Data to process below:

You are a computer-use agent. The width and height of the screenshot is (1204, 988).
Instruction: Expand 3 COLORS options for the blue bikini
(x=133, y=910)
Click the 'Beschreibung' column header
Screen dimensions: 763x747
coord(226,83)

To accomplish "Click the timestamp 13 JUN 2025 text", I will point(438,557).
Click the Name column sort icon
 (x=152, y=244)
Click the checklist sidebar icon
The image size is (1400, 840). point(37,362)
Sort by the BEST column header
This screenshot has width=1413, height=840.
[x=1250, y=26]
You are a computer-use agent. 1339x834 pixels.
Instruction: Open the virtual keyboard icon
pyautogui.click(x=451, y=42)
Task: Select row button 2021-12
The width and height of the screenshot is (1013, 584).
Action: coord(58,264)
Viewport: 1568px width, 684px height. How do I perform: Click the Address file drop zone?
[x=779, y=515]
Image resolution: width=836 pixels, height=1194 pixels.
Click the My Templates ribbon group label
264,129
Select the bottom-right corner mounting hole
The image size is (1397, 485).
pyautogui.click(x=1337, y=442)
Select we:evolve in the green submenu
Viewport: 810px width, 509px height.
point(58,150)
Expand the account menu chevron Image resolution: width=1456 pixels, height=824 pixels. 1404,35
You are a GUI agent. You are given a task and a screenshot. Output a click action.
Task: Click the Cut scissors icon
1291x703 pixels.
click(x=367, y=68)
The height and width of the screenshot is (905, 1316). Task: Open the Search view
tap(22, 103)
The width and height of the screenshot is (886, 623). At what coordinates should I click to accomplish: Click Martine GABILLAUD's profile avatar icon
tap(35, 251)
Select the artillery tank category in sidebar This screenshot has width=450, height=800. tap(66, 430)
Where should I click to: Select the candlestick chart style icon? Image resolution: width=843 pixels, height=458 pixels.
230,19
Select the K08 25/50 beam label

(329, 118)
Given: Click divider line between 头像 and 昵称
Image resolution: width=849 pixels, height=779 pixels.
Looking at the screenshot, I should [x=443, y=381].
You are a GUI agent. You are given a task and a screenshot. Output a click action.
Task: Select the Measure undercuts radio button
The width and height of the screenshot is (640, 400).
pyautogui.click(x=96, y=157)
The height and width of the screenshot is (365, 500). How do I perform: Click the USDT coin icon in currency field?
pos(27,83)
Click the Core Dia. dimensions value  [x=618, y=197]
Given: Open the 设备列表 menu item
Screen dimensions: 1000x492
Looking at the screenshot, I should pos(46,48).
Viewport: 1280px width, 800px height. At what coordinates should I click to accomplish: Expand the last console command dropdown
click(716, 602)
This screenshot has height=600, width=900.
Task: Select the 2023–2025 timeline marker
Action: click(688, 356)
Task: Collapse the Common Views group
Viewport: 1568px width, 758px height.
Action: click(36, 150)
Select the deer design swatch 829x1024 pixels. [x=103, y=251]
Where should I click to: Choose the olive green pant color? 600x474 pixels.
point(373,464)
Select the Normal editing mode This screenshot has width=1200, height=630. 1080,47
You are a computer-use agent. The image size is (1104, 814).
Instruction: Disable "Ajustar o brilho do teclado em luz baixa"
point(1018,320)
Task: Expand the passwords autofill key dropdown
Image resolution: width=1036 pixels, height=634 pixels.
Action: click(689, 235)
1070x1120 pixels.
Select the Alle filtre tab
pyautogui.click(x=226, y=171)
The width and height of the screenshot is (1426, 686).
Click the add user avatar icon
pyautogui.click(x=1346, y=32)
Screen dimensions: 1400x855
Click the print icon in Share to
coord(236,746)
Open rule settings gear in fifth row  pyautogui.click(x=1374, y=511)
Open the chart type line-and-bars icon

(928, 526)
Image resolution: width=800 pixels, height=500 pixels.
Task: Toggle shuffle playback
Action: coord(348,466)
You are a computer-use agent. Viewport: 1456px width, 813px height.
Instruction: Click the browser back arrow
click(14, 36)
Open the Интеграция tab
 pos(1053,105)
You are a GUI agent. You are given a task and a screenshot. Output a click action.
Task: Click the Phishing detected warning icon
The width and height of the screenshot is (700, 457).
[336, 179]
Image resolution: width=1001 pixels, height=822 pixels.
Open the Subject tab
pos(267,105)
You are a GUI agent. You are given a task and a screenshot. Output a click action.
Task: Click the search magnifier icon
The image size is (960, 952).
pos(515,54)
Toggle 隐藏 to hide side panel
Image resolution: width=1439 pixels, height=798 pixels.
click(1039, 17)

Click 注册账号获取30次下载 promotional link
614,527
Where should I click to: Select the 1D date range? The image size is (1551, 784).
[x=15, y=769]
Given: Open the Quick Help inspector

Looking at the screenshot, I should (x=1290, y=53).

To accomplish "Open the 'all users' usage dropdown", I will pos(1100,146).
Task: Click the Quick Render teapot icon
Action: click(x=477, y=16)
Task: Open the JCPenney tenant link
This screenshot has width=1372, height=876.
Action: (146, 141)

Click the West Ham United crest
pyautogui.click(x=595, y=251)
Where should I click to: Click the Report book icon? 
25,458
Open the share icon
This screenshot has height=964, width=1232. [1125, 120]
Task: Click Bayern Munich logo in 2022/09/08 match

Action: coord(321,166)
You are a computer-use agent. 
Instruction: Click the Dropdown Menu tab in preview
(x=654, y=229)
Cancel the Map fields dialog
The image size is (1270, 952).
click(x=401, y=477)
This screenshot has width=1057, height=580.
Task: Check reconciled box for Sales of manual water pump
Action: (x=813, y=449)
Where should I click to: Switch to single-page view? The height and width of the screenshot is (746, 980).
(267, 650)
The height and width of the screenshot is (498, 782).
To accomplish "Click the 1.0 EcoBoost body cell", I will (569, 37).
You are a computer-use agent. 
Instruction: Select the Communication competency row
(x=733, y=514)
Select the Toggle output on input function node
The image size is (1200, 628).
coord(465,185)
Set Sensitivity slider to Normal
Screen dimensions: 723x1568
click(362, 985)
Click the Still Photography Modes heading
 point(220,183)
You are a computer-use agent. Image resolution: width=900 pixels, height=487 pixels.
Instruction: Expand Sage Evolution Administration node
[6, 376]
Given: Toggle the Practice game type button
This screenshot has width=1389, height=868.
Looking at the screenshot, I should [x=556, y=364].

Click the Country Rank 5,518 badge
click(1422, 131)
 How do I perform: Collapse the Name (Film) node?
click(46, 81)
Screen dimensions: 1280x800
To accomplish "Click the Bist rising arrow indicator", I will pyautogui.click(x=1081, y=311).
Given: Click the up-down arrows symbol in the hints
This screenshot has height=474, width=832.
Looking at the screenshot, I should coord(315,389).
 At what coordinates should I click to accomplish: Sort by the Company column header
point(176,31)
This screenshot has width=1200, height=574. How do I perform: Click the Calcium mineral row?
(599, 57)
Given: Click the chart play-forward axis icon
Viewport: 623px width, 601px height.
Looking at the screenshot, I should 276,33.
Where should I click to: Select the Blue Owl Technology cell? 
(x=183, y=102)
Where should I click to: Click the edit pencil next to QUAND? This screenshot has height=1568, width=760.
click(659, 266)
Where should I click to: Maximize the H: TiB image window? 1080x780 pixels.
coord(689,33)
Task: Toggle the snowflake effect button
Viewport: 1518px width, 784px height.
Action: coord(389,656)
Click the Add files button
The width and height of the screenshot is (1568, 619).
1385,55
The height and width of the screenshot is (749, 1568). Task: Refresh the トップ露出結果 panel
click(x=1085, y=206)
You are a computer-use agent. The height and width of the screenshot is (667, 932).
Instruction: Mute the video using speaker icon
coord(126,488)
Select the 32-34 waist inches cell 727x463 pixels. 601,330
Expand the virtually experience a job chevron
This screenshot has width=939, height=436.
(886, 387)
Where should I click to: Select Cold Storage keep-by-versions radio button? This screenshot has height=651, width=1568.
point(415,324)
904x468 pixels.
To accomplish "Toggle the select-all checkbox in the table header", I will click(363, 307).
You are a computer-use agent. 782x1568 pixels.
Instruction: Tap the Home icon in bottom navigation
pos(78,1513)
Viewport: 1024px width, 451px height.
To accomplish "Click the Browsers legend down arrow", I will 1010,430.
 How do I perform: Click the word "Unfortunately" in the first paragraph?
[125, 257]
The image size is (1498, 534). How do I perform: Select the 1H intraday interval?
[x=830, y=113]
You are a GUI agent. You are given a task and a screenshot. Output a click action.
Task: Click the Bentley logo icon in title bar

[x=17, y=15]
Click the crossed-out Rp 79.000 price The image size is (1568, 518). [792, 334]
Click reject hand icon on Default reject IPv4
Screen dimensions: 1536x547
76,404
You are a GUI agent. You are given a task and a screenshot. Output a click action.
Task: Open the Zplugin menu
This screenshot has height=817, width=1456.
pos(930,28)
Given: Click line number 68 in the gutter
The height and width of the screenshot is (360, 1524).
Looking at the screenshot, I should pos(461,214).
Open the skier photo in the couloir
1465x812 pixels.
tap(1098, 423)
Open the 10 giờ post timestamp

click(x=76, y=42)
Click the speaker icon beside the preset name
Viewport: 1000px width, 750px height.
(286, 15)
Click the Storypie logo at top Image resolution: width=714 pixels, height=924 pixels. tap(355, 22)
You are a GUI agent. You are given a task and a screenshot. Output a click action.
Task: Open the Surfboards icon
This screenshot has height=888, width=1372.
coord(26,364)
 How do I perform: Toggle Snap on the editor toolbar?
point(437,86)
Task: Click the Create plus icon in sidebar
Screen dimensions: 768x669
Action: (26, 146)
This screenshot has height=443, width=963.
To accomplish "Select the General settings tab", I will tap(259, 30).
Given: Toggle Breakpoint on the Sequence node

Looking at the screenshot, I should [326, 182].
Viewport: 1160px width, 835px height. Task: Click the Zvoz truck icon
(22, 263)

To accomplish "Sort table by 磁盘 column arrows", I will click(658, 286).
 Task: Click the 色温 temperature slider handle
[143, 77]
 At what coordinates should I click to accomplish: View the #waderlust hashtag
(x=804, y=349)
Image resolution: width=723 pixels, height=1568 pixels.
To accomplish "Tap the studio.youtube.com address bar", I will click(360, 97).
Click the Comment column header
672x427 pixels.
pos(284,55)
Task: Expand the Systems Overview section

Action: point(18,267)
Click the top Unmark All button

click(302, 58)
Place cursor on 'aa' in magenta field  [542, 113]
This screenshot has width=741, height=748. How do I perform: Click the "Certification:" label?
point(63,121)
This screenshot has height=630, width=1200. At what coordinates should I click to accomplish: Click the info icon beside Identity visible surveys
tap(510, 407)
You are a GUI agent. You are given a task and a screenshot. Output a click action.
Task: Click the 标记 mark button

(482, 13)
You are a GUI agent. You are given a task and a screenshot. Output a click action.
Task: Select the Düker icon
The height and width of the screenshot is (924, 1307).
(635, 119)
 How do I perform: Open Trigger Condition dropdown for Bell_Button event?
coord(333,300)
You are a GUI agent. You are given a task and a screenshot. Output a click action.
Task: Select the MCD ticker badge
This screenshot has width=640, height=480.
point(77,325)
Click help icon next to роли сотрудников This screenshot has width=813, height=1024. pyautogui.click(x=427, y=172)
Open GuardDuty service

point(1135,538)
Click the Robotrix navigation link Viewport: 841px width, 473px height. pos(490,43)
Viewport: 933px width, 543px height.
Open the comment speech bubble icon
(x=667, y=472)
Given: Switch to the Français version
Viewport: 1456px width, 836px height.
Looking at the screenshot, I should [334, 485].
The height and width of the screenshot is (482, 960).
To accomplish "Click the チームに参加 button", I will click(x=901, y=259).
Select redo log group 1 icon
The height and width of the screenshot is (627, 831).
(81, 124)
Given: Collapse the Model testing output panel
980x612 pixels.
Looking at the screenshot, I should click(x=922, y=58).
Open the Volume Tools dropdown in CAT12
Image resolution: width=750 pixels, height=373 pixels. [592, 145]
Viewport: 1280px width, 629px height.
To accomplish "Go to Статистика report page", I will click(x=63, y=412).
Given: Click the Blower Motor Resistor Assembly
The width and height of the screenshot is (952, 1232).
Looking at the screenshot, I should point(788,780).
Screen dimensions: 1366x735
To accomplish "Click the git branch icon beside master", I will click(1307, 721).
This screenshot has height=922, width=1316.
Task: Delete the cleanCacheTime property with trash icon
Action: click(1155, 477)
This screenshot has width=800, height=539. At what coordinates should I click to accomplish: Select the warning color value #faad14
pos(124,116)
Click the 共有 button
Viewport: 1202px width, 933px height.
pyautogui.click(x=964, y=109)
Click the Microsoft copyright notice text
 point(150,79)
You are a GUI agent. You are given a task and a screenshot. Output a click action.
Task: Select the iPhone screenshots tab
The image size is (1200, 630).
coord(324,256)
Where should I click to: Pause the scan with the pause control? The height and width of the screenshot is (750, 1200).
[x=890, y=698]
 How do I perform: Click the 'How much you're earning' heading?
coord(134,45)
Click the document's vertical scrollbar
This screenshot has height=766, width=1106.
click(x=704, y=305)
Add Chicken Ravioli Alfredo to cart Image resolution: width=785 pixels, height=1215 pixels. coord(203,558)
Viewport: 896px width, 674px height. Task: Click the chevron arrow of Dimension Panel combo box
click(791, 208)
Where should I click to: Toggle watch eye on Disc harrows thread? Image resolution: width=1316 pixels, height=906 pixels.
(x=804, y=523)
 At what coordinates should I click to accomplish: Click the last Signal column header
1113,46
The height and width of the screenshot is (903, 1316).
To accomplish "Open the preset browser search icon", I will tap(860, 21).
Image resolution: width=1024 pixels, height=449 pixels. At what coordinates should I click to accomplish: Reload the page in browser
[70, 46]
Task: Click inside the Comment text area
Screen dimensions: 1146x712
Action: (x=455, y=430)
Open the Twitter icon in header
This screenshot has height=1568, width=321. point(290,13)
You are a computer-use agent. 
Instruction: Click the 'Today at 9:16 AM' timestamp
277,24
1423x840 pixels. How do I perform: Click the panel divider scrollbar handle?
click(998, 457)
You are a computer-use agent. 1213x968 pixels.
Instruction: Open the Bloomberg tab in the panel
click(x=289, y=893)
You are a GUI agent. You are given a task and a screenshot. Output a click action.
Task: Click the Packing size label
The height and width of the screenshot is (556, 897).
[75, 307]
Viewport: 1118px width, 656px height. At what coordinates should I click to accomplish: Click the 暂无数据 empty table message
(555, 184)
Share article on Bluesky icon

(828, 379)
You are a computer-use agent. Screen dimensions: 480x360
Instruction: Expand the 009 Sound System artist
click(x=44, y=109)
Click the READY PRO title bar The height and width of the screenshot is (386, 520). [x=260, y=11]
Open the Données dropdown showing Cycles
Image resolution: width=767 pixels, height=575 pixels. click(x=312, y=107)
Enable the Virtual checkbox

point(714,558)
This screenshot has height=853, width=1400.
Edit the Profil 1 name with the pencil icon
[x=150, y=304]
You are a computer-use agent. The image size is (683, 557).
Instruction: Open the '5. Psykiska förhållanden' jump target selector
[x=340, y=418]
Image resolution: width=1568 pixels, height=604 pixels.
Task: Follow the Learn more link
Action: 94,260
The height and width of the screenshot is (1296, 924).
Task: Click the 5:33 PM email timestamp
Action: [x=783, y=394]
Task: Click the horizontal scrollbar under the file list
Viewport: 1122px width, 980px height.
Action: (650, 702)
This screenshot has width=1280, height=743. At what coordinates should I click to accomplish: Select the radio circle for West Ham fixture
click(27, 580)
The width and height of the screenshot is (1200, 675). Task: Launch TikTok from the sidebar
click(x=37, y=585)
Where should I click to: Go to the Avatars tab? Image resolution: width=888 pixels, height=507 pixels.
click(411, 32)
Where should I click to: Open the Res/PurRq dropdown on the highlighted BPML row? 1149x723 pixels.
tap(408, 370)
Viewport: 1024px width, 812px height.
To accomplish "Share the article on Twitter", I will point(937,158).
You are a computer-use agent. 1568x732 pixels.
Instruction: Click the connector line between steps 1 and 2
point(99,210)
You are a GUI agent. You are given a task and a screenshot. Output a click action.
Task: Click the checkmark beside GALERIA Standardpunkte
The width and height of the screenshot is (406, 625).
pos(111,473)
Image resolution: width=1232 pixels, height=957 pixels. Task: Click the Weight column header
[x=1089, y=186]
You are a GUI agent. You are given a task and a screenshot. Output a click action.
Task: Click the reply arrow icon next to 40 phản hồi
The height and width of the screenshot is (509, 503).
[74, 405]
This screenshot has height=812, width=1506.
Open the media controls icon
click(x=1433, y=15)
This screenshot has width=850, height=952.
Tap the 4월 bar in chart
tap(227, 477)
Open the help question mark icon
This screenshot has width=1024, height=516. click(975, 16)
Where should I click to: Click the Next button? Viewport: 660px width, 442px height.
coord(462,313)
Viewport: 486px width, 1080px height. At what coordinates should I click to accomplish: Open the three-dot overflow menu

End of Data to process.

*What is needed*
Transcribe, exactly and without additions, the lines of the records above, beginning with the line that contains "This screenshot has width=741, height=748." and ending with the line that contains "Given: Switch to the Français version", both included.

*Answer box*
This screenshot has width=741, height=748. How do I perform: Click the "Certification:" label?
point(63,121)
This screenshot has height=630, width=1200. At what coordinates should I click to accomplish: Click the info icon beside Identity visible surveys
tap(510, 407)
You are a GUI agent. You are given a task and a screenshot. Output a click action.
Task: Click the 标记 mark button

(482, 13)
You are a GUI agent. You are given a task and a screenshot. Output a click action.
Task: Select the Düker icon
The height and width of the screenshot is (924, 1307).
(635, 119)
 How do I perform: Open Trigger Condition dropdown for Bell_Button event?
coord(333,300)
You are a GUI agent. You are given a task and a screenshot. Output a click action.
Task: Select the MCD ticker badge
This screenshot has width=640, height=480.
point(77,325)
Click help icon next to роли сотрудников This screenshot has width=813, height=1024. pyautogui.click(x=427, y=172)
Open GuardDuty service

point(1135,538)
Click the Robotrix navigation link Viewport: 841px width, 473px height. pos(490,43)
Viewport: 933px width, 543px height.
Open the comment speech bubble icon
(x=667, y=472)
Given: Switch to the Français version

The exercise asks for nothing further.